Saloni Pasad is a Senior UX Designer and Strategist whose work sits at the intersection of design, technology, and business strategy. She has led digital product initiatives for global clients, shaping platforms used by millions, where her decisions influence both user satisfaction and organizational outcomes. With an M.S. in Human-Centered Design and a Bachelor’s in Communication Design, she combines formal training with hands-on experience to make AI tools practical, usable, and impactful.
AI is being framed as a transformative superpower, an all-knowing force that will reinvent products, teams and industries. Yet after countless pilot programs, a different truth has emerged: most AI projects struggle not because the technology is flawed, but because design and decision-making don’t match expectations. To understand how teams can move past hype and create AI people actually use, we spoke with Saloni about a practical framework for AI adoption. Her message is clear: stop asking “What can AI do for us?” and start asking “What can AI do today that actually matters?”
- Why do so many AI projects collapse after initial excitement?
- The pattern is predictable. Teams start with a wish, an idea that feels cutting-edge internally, and then try to retrofit the organization and the product around it. That’s backwards. AI projects go wrong when expectations exceed the technology’s capabilities, or when the real business problem or user need isn’t clearly defined.
Models are designed to optimize numbers, but products succeed only when they deliver real value for users and organizations. If those two don’t align, a feature might look clever, but it won’t be adopted or scaled.
And that’s where reframing becomes essential.
- How should teams reframe the way they approach AI design?
- Many organizations fall into the trap of deploying AI in high-risk contexts where even a small error could be costly. They chase perfect precision in unforgiving situations. The reality is simple: if your product needs 100 percent accuracy to be useful, AI probably isn’t the right tool.
The sweet spot lies in features where moderate accuracy is sufficient, the stakes are low, and the value is high.
In other words, don’t build AI tools for critical diagnoses. Build them for inbox sorting, lead prioritization, or customer tagging.
- You’ve proposed a three-part framework. Can you walk us through it?
- Sure. Once you move past wishful thinking, you need a structure to identify practical opportunities. My framework has three layers:
- Human-centered design: Understand recurring friction for real users, not hypothetical personas.
- Service design: Map the organizational processes and incentives so the AI feature supports revenue, efficiency, or measurable insight.
- Matchmaking: Map the concrete AI capabilities to specific tasks in that service flow.
Most failures happen at this third layer. Teams either overestimate what AI can do or use generic models without customizing them to their context.
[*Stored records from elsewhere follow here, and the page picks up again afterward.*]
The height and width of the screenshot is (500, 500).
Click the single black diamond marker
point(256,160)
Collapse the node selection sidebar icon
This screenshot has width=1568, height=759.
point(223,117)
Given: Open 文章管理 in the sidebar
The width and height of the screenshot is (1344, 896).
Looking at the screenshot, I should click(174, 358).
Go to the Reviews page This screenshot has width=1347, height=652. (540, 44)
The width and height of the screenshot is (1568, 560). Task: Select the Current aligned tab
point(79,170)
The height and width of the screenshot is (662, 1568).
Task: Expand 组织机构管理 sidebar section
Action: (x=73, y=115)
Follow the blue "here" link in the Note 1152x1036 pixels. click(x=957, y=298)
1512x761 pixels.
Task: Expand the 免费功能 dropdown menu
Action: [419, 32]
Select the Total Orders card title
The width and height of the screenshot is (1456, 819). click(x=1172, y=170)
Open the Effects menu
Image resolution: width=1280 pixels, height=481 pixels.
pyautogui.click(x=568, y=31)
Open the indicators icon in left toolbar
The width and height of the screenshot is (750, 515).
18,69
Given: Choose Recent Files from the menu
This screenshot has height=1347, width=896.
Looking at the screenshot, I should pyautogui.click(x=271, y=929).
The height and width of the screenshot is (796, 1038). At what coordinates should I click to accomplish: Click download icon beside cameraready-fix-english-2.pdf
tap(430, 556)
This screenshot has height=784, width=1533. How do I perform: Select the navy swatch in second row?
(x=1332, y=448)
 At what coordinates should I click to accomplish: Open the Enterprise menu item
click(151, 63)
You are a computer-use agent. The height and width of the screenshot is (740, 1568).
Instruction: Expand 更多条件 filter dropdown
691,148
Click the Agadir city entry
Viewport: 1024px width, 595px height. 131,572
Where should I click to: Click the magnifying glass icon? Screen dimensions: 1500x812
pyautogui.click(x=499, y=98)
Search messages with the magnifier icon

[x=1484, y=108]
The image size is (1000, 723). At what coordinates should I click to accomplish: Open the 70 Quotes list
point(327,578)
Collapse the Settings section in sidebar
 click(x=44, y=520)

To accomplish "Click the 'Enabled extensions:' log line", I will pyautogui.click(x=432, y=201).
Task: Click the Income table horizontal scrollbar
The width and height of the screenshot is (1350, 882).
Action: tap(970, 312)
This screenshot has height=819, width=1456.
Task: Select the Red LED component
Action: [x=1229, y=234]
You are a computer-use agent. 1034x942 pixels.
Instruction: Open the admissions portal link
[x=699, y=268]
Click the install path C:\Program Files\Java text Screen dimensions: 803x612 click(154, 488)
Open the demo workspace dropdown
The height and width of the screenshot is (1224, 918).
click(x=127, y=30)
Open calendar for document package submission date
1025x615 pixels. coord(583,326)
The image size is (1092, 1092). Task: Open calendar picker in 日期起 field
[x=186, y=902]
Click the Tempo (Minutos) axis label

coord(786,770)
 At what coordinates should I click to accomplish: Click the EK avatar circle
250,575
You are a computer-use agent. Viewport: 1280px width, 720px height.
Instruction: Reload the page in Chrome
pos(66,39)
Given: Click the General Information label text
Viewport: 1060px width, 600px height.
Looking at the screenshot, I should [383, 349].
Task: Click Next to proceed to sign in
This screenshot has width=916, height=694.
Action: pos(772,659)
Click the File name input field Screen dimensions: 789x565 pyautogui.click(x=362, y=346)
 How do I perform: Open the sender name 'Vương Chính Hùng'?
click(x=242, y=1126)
That’s why projects can look brilliant in the lab but struggle in the real world.
- Can you give an example of this “matchmaking” approach?
- Start by listing what AI can do today, like summarizing 200 words into 30, classifying requests by urgency, or extracting key entities from documents. Then ask where these capabilities could reduce friction or cost in your product.
For example, if AI can classify items by urgency, you might use it to sort customer requests, triage support tickets, or highlight top leads for your sales team. This is how you move from abstract innovation to real value, mapping tech to task.
- How do you avoid wasting time on bad ideas?
- Once you’ve mapped ideas, you run them through four checks:
- User value: Does it solve a real need?
- Organizational value: Will it support a business goal?
- Technical feasibility: Can it be built now?
- Risk: What happens if it’s wrong, and is that acceptable?
Be decisive. If an idea fails any of these checks, pause it. If it passes, prototype quickly. The goal isn’t to use AI, it’s to create value.
- You talk about “designing for failure.” What does that mean in practice?
- Even the best AI systems make mistakes, so success depends on how you handle failure:
- Outputs should be suggestions, not commands.
- Users should be able to override or correct the AI.
- Be transparent about what the AI can and can’t do.
- Build feedback loops so the system improves over time.
When you stop pretending AI is perfect, users can trust it, and that’s where adoption happens.
- Finally, what does this mean for where AI product design is headed?
- The next wave of impactful AI won’t come from flashy breakthroughs. It’ll come from quiet, useful tools that reduce friction, guide attention, and help people do their jobs a little better. The most successful tools will enhance human capability rather than replace it.